-------- Exercise text --------

I’m extremely ecstatic being home with my wife and kids; words can’t express the joy🥰. I haven’t seen my youngest two children for nearly five weeks. I needed to be home with them all.
I’m also grateful that my wife no longer needs to visit me each day. Don’t get me wrong, her visit was the highlight of each 30 or so days. However, her anxiety about navigating Sydney traffic was definitely not her highlight.
I’ve started building a new routine at home. I was trying to get back on the cooking roster and ‘light’ house cleaning. I went for a drive, and saw extended family; I even managed a day in the office yesterday, however, FND is a killer concerning fatigue.
Need to Pause
As an illustration, the family often finds me snoring on the couch these days; I do have a favourite seat I covet; however, this is for watching TV, chatting, and daydreaming, not sleeping. The need to rest is foreign to me; it is weird; I never slept nor felt the urge to nap. I never have day naps, which is a new normal that I don’t like.
Needing to be intentional with rests on the couch, long baths and sneaky Netflix binges to switch off is a new normal. Suddenly, FND hit me for six, and I am finding the adjustment from a hospital bed and controlled space to a more unpredictable home environment hard. I hadn’t realised that fatigue was an FND symptom, and it was the first time in 7 years navigating this diagnosis, that leg tremors and pain were present.
The predictability of therapy sessions, scheduled meals, and a solid routine gave me time to recover. This post-discharge world is a little more chaotic, but the juxtaposition is that chaos is usually my happy place, but to be frank, returning to the natural world has been challenging.

-------- Given data --------

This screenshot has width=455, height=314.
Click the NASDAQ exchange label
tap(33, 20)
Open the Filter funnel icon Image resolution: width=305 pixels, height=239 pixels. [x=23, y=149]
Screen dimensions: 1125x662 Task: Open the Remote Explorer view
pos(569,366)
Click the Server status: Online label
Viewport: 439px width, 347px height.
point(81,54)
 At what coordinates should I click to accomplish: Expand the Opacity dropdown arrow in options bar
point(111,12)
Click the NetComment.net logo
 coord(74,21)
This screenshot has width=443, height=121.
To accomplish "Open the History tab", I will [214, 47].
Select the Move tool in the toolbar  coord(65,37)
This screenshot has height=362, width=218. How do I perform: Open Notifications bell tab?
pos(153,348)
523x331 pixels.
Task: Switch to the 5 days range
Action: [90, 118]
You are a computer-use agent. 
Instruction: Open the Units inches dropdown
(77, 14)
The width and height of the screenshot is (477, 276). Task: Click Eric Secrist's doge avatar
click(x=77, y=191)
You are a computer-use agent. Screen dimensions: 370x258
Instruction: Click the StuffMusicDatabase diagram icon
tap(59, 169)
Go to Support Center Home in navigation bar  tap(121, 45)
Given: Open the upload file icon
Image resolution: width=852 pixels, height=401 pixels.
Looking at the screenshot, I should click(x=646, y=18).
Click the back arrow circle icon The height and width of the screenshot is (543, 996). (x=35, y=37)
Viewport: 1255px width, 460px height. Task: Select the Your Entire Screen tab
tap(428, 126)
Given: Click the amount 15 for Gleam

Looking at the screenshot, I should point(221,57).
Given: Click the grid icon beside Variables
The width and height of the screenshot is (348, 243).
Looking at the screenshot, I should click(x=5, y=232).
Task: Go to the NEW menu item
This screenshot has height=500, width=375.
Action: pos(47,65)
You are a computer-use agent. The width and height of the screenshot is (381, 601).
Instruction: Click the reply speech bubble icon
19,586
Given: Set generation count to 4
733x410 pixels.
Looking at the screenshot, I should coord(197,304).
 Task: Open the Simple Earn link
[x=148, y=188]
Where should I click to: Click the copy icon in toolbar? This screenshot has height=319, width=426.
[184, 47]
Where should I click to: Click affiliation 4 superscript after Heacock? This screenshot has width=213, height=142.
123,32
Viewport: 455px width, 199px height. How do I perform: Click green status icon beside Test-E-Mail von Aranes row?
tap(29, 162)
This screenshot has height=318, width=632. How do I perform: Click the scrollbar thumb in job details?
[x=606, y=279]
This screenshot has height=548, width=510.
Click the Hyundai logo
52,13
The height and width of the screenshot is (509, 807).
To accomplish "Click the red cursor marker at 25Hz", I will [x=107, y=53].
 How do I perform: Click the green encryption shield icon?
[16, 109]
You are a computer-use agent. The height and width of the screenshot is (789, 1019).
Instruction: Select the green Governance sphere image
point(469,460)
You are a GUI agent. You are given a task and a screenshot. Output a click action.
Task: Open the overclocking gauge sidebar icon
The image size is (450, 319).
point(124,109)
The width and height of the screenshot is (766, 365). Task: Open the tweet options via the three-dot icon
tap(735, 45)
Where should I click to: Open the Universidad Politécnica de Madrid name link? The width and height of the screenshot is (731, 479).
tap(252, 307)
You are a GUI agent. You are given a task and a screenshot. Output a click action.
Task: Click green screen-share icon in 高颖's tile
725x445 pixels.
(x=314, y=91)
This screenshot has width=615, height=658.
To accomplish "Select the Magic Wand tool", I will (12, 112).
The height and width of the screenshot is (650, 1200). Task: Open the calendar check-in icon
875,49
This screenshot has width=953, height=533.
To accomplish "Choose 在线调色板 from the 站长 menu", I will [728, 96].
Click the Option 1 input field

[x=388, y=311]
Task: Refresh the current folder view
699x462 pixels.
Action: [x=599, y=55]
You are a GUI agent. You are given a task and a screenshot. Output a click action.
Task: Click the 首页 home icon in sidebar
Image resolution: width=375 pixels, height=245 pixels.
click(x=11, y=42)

--------

| Problem |
Rewrite the passage of the post about returning home from hospital from "The predictability of" up to and including "has been challenging.", replacing "therapy sessions" with "rehab sessions".

| Output of the exercise |
The predictability of rehab sessions, scheduled meals, and a solid routine gave me time to recover. This post-discharge world is a little more chaotic, but the juxtaposition is that chaos is usually my happy place, but to be frank, returning to the natural world has been challenging.